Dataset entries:
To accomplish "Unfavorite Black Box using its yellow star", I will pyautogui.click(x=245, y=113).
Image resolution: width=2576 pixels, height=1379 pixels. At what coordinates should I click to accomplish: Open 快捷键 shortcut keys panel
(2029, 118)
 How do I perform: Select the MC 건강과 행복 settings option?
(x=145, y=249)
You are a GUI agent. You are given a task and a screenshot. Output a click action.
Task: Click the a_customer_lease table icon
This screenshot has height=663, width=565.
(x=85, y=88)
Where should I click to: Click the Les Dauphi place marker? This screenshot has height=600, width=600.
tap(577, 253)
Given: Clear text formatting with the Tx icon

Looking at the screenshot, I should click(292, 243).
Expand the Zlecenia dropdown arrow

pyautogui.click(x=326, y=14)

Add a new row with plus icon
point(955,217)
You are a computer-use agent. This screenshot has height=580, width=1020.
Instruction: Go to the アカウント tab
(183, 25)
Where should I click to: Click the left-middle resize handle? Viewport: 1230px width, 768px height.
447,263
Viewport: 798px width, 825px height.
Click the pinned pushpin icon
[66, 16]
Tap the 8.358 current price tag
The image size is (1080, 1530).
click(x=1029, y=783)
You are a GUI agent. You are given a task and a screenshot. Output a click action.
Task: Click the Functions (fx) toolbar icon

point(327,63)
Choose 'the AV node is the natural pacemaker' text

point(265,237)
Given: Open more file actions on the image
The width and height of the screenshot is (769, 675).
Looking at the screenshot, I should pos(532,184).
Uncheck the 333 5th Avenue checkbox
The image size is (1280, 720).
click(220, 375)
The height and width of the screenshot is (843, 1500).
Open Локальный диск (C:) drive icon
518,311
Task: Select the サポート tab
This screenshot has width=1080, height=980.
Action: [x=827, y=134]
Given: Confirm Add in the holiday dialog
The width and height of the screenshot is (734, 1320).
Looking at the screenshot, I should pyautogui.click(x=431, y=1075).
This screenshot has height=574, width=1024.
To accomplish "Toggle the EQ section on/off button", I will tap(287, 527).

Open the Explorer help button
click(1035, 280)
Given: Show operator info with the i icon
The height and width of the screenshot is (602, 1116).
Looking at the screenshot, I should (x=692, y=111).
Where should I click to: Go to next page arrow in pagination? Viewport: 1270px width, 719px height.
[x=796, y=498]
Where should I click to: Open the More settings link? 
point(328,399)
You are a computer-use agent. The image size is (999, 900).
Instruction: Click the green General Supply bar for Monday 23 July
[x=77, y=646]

**Task statement:**
Note each line above that contains "computer" and copy it out.

**Exercise solution:**
You are a computer-use agent. This screenshot has height=580, width=1020.
You are a computer-use agent. The image size is (999, 900).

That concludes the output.